Wild Month Ends Uneventfully For Bonds
The first 3 and a half weeks of January were not great for the bond market and fans of low rates. That said, most of the drama was concentrated in the first week (which ended up being the biggest week of selling since November 2016 (not counting the unique drama of March 2020). Yields prodded higher ceilings in the past 2 weeks, but with less fanfare and no follow-through. The final trading day of the month ended up being one the quietest, both in terms of volume and volatility. Bonds are keeping their options open for the next move.
Fed MBS Buying 10am, 11:30am, 1pm
Chicago PMI 65.2 vs 61.7 f'cast, 64.3 prev
Mostly sideways for most of the overnight session, then moderately weaker in Europe.

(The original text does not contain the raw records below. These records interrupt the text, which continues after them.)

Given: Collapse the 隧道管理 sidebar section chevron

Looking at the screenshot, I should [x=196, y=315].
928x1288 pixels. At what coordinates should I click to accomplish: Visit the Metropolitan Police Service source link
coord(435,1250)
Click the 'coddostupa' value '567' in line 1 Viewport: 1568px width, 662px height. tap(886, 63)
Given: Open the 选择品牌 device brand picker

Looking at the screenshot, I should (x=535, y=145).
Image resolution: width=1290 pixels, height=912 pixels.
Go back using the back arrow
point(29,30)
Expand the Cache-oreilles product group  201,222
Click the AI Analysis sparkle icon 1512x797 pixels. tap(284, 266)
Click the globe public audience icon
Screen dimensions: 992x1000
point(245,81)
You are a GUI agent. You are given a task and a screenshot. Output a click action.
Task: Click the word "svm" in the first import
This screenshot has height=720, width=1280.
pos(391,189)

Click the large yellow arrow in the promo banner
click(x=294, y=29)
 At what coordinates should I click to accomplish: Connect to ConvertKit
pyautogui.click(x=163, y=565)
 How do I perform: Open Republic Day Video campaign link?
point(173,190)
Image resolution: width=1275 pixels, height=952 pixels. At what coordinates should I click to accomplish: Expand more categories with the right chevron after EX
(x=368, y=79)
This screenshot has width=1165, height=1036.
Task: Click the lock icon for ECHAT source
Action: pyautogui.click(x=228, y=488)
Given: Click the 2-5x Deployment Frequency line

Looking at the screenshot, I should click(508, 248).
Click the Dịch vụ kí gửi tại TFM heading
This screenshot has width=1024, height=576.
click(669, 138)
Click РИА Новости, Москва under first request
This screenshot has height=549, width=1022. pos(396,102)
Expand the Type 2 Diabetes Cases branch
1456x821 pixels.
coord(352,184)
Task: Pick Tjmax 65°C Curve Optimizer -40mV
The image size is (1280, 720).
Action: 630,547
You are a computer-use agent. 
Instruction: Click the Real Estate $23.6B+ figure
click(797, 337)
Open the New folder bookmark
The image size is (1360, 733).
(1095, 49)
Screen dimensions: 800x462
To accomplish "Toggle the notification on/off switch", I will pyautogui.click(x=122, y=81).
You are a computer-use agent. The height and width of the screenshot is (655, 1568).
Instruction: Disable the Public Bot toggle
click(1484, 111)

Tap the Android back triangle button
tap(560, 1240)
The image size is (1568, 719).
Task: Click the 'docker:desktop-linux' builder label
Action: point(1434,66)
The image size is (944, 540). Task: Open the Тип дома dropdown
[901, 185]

Early domestic traders adding to selling pressure. 10yr up 2.7 bps at 1.805 and 3.0 UMBS down 5 ticks (.16).
AM resilience remained intact during AM hours. Slight rally into PM, but not enough to push bonds into positive territory. 10yr still up 1.5bps at 1.793 and MBS down only 1 tick at 102-06 (102.19).
Hitting positive territory (or breaking even, at least) right at the 3pm CME close. 10yr is unchanged at 1.778 and 3.0 UMBS are up 1 tick (0.03).